Beim Betreten spürte Naomi eine bedrückende Atmosphäre – das Haus schien von einer melancholischen Stille erfüllt, ohne jegliche Lebendigkeit.
Die geräumige Residenz wirkte unheimlich leer, mit wenigen Menschen in Sicht. Als sie den Speisesaal erreichten, stellte sie fest, dass nur drei Personen speisen würden: sie selbst, Jonathan und ein älterer Mann mit weißen Bartstoppeln.
„Du musst Jonathans Frau sein. Ich bin sein Großvater,“ begrüßte William Naomi herzlich, bevor er in einen heftigen Hustenanfall verfiel.
Naomi trat instinktiv vor, um ihm Wasser einzuschenken und klopfte ihm sanft auf den Rücken.
Nachdem William sich erholt hatte, lächelte sie und stellte sich vor: „Hallo, ich bin Naomi Kennedy.“
„Lass uns essen,“ sagte William und betrachtete sie zufrieden.
Das Abendessen bei den Cavendishs war üppig, doch William schaffte nur ein paar Bissen, bevor er die Gabel niederlegte.
Naomi lächelte, sagte, sie sei satt, und setzte sich William gegenüber an den niedrigen Tisch.
Ihr ruhiges Spiel begann, jeder Zug bedächtig im warmen Nachmittagslicht.
Naomi spielte mit einer ruhigen, geübten Eleganz, ihre Züge waren überlegt und fließend, und sie hielt William in entspannter Konversation.
Obwohl offensichtlich erschöpft, behielt William während ihrer Interaktion eine fröhliche Haltung bei, die melancholische Aura um ihn herum schwand etwas.
Jonathan blieb still und beobachtete sie. Seit Williams Krebs sich verschlimmert hatte, hatte sein Großvater nicht mehr so zufrieden gewirkt.

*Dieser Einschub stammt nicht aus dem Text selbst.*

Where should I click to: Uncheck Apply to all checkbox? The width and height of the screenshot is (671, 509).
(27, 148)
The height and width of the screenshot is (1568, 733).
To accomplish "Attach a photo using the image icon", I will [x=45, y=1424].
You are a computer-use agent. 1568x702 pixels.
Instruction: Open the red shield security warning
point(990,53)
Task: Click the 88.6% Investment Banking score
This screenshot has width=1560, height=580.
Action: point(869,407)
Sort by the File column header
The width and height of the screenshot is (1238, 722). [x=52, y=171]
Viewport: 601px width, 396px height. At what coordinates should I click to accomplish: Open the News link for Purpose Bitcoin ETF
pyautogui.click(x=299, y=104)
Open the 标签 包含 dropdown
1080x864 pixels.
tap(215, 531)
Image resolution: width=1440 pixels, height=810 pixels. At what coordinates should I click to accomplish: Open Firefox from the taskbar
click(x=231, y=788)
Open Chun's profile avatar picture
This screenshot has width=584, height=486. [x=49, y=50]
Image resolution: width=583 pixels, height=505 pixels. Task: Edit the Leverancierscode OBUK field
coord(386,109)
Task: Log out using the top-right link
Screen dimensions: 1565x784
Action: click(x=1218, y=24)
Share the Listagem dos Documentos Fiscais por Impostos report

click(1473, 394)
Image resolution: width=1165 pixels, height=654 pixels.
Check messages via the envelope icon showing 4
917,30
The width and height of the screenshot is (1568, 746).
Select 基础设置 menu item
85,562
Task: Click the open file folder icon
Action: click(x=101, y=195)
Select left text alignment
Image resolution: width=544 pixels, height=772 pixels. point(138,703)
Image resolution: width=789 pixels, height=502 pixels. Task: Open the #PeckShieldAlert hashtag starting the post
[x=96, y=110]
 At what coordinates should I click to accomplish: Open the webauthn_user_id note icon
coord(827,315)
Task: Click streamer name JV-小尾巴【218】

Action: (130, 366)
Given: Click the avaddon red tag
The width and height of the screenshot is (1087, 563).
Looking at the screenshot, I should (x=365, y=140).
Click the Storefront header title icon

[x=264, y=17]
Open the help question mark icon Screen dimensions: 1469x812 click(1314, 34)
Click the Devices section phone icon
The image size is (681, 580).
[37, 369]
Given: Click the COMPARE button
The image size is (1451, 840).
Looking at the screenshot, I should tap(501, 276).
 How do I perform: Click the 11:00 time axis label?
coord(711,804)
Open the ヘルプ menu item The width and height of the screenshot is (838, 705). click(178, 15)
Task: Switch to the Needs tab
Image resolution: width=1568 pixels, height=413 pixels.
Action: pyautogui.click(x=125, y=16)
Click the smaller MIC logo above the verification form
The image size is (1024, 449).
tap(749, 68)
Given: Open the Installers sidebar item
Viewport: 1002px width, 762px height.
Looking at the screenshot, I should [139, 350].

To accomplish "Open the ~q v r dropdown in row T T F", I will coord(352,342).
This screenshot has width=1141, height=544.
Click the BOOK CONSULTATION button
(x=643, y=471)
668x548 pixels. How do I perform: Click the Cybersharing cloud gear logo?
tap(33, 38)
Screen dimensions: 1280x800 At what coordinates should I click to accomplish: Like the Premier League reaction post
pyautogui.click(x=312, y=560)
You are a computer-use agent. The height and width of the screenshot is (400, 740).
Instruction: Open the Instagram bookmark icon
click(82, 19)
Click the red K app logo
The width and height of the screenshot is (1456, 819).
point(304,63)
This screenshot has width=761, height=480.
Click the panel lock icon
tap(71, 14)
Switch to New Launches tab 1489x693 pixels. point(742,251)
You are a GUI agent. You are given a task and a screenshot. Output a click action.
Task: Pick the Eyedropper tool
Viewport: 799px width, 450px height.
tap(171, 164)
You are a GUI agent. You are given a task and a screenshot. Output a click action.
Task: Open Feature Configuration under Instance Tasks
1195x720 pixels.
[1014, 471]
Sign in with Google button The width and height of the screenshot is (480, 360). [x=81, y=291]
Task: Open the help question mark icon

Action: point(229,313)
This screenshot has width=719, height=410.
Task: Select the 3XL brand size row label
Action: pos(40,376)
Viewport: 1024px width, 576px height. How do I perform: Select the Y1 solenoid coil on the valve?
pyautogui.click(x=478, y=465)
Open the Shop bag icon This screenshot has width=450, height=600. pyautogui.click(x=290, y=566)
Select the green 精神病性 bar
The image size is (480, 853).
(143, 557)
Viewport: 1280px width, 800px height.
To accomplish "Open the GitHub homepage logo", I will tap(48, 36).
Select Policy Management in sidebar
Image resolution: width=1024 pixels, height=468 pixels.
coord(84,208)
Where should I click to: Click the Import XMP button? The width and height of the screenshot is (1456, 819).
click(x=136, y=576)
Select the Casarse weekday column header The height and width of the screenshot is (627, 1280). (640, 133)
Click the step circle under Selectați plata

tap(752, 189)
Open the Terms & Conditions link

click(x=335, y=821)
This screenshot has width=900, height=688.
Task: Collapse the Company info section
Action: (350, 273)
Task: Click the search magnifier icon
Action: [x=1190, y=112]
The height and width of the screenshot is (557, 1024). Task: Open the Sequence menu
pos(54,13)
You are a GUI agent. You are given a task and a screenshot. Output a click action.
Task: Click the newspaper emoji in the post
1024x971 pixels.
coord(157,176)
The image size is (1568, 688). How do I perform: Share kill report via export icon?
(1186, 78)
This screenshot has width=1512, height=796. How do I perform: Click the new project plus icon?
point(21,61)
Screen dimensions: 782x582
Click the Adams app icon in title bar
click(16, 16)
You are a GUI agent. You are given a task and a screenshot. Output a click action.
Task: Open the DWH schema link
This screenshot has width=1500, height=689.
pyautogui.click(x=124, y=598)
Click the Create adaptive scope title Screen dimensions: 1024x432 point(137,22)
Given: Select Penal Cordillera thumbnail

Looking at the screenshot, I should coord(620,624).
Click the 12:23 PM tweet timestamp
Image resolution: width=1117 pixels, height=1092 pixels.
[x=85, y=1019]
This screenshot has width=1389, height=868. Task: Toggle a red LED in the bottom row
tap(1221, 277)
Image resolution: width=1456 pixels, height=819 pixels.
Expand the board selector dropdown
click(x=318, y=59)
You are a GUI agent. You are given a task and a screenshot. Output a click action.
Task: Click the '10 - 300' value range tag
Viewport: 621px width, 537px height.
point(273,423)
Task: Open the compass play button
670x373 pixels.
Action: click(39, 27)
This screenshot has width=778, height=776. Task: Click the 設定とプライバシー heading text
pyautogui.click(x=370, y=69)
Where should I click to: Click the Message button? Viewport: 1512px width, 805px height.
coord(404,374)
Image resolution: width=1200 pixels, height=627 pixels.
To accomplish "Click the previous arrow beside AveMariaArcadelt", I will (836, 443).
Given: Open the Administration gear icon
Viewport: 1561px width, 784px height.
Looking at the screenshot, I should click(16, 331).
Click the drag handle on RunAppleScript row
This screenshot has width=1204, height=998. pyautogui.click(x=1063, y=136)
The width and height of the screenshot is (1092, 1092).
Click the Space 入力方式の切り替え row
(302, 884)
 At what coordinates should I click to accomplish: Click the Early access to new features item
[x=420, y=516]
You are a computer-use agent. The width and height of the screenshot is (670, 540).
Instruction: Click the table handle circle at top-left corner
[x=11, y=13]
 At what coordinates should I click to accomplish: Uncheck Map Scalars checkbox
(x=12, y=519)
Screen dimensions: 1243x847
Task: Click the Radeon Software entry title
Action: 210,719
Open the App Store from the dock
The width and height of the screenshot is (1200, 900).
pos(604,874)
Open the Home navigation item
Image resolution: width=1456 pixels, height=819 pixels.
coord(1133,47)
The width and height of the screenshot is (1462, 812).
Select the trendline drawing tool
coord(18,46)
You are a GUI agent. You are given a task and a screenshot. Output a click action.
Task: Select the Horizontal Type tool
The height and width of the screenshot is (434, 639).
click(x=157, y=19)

Wie William gesagt hatte, würde es ihm, wenn er Jonathan verheiratet sähe, ermöglichen, diese Welt in Frieden zu verlassen.
Jonathan senkte den Blick, um seine Emotionen zu verbergen, bevor er zu seinen Unterlagen zurückkehrte.
William warf einen Blick auf Jonathan und schüttelte resigniert den Kopf. „Naomi, du musst mit Jonathan ein gutes Leben aufbauen. Er mag distanziert wirken, aber er ist im Herzen ein guter Mensch. Wenn er dich jemals schlecht behandelt, sag es mir, und ich werde ihn zur Vernunft bringen!“
Die Worte des alten Mannes lösten einen weiteren heftigen Hustenanfall aus. Er wurde sichtbar schwächer, die Farbe wich aus seinem Gesicht und sein Atem wurde schwerer.